— WHAT NEEDS TO BE DONE —
Your answer should be the lines below from the one holding "Task: Open the purple 10+ badge" through the one holding "Given: Click the Öğütme label", copied exactly and with nothing else.
===
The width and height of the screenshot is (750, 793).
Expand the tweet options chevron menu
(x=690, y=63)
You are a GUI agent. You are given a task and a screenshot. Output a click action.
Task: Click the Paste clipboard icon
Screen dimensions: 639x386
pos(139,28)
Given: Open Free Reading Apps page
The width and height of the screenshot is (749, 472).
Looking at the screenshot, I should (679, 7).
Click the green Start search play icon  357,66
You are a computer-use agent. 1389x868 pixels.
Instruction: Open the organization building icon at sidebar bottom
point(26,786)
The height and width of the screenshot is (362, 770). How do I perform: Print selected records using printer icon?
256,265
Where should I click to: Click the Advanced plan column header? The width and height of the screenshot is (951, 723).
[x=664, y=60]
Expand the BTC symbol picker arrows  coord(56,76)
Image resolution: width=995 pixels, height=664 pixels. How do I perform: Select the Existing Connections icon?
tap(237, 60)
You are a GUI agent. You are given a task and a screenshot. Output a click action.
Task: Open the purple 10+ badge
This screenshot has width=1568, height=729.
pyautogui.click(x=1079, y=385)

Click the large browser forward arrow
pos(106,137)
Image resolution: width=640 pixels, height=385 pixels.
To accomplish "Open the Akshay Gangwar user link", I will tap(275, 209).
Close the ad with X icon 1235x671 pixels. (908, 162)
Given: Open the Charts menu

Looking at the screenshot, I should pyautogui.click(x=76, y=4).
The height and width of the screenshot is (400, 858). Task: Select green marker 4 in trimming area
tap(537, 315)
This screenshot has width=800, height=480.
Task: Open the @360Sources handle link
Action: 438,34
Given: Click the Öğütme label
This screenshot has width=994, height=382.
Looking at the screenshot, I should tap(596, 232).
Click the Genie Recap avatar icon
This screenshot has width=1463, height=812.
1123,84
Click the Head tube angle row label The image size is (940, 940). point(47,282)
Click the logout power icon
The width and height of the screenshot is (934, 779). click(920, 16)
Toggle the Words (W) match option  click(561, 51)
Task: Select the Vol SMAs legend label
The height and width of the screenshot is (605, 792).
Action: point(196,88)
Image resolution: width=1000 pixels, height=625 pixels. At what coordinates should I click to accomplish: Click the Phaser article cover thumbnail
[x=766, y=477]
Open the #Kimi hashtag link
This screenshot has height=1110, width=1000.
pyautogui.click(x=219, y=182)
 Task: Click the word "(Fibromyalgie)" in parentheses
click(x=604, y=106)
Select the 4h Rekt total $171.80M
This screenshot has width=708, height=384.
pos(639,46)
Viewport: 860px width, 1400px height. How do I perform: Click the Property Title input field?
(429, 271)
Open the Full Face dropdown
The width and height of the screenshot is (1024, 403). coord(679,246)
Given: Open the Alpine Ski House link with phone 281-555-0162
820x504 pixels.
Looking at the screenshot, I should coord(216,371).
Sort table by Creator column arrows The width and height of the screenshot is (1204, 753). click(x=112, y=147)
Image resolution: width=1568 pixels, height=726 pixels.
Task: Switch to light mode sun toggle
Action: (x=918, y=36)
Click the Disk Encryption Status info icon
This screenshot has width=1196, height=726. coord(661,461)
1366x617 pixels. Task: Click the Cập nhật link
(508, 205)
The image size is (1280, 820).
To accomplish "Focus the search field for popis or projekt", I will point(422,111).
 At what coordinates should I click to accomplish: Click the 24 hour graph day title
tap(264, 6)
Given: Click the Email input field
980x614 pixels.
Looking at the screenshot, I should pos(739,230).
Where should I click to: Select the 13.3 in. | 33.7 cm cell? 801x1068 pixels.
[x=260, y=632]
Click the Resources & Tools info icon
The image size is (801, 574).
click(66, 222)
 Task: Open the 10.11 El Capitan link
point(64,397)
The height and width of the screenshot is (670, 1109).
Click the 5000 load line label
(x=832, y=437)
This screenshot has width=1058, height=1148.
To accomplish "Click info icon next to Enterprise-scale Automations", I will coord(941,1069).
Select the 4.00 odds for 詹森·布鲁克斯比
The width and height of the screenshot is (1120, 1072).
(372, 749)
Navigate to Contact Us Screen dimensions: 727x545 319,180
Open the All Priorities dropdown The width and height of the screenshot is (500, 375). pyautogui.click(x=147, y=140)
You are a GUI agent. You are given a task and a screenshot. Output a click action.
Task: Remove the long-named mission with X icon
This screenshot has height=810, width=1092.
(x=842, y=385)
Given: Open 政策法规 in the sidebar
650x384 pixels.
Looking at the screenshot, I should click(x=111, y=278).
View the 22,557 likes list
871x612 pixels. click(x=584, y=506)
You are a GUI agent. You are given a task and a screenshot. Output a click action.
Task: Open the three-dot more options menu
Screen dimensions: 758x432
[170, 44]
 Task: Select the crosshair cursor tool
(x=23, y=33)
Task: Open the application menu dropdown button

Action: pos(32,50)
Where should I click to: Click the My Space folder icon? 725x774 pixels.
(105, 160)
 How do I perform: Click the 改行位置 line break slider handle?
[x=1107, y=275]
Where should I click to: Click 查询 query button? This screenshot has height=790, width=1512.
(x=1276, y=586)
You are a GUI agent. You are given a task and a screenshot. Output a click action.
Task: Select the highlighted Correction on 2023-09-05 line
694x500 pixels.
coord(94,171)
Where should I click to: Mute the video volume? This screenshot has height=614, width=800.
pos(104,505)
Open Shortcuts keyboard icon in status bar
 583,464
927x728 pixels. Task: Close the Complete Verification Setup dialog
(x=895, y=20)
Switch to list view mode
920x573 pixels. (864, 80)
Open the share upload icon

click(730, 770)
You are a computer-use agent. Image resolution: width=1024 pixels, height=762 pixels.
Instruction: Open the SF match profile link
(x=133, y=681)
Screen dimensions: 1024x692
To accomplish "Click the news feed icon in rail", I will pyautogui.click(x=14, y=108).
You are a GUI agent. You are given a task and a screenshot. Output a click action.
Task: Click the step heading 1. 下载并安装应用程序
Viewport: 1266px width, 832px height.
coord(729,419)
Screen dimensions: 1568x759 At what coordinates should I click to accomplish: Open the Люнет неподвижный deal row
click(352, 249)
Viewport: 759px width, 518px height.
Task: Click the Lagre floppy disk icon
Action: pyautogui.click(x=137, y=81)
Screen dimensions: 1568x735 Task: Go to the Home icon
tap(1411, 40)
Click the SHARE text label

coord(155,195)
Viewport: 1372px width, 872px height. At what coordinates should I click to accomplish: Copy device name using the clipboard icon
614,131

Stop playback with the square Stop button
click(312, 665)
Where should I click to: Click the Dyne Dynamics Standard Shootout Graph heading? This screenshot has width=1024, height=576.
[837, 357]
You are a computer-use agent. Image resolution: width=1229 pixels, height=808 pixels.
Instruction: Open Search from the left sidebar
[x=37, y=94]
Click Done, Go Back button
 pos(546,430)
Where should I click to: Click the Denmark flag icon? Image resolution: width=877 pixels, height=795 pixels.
===
— OUTPUT BELOW —
Task: Open the purple 10+ badge
This screenshot has width=1568, height=729.
pyautogui.click(x=1079, y=385)

Click the large browser forward arrow
pos(106,137)
Image resolution: width=640 pixels, height=385 pixels.
To accomplish "Open the Akshay Gangwar user link", I will tap(275, 209).
Close the ad with X icon 1235x671 pixels. (908, 162)
Given: Open the Charts menu

Looking at the screenshot, I should pyautogui.click(x=76, y=4).
The height and width of the screenshot is (400, 858). Task: Select green marker 4 in trimming area
tap(537, 315)
This screenshot has width=800, height=480.
Task: Open the @360Sources handle link
Action: 438,34
Given: Click the Öğütme label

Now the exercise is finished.